■ Task objective
For every entry, output the exact wording.

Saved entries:
*** Begin section ***

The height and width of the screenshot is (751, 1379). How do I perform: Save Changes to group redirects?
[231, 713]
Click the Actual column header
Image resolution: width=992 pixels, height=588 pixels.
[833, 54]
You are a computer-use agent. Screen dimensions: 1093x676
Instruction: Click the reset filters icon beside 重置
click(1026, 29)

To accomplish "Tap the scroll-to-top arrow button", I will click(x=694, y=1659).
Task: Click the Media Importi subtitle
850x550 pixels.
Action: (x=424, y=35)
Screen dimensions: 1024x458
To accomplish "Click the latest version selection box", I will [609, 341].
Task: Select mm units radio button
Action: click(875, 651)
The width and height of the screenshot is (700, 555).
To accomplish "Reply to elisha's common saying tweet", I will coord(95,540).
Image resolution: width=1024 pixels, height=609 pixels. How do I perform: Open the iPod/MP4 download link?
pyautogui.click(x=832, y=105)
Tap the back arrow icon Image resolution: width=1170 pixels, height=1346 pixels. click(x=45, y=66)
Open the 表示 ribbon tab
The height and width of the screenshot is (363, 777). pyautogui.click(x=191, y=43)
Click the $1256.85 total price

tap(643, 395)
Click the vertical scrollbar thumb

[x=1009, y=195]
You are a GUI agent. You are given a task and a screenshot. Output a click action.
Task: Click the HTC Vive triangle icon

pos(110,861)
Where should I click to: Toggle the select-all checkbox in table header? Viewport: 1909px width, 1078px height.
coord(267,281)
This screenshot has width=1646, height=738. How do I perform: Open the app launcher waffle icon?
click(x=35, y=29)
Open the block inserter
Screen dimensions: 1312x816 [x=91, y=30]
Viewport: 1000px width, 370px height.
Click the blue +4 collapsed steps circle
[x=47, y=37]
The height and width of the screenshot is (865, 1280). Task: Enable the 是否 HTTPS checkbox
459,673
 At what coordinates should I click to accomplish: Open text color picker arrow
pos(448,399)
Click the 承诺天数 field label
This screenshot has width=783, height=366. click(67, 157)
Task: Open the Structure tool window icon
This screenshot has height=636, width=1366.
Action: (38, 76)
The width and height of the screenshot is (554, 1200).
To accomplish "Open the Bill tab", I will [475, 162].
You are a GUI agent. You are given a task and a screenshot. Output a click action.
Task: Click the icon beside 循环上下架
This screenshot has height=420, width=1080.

*** End section ***

■ Solution for this problem
The height and width of the screenshot is (751, 1379). How do I perform: Save Changes to group redirects?
[231, 713]
Click the Actual column header
Image resolution: width=992 pixels, height=588 pixels.
[833, 54]
You are a computer-use agent. Screen dimensions: 1093x676
Instruction: Click the reset filters icon beside 重置
click(1026, 29)

To accomplish "Tap the scroll-to-top arrow button", I will click(x=694, y=1659).
Task: Click the Media Importi subtitle
850x550 pixels.
Action: (x=424, y=35)
Screen dimensions: 1024x458
To accomplish "Click the latest version selection box", I will [609, 341].
Task: Select mm units radio button
Action: click(875, 651)
The width and height of the screenshot is (700, 555).
To accomplish "Reply to elisha's common saying tweet", I will coord(95,540).
Image resolution: width=1024 pixels, height=609 pixels. How do I perform: Open the iPod/MP4 download link?
pyautogui.click(x=832, y=105)
Tap the back arrow icon Image resolution: width=1170 pixels, height=1346 pixels. click(x=45, y=66)
Open the 表示 ribbon tab
The height and width of the screenshot is (363, 777). pyautogui.click(x=191, y=43)
Click the $1256.85 total price

tap(643, 395)
Click the vertical scrollbar thumb

[x=1009, y=195]
You are a GUI agent. You are given a task and a screenshot. Output a click action.
Task: Click the HTC Vive triangle icon

pos(110,861)
Where should I click to: Toggle the select-all checkbox in table header? Viewport: 1909px width, 1078px height.
coord(267,281)
This screenshot has width=1646, height=738. How do I perform: Open the app launcher waffle icon?
click(x=35, y=29)
Open the block inserter
Screen dimensions: 1312x816 [x=91, y=30]
Viewport: 1000px width, 370px height.
Click the blue +4 collapsed steps circle
[x=47, y=37]
The height and width of the screenshot is (865, 1280). Task: Enable the 是否 HTTPS checkbox
459,673
 At what coordinates should I click to accomplish: Open text color picker arrow
pos(448,399)
Click the 承诺天数 field label
This screenshot has width=783, height=366. click(67, 157)
Task: Open the Structure tool window icon
This screenshot has height=636, width=1366.
Action: (38, 76)
The width and height of the screenshot is (554, 1200).
To accomplish "Open the Bill tab", I will [475, 162].
You are a GUI agent. You are given a task and a screenshot. Output a click action.
Task: Click the icon beside 循环上下架
This screenshot has height=420, width=1080.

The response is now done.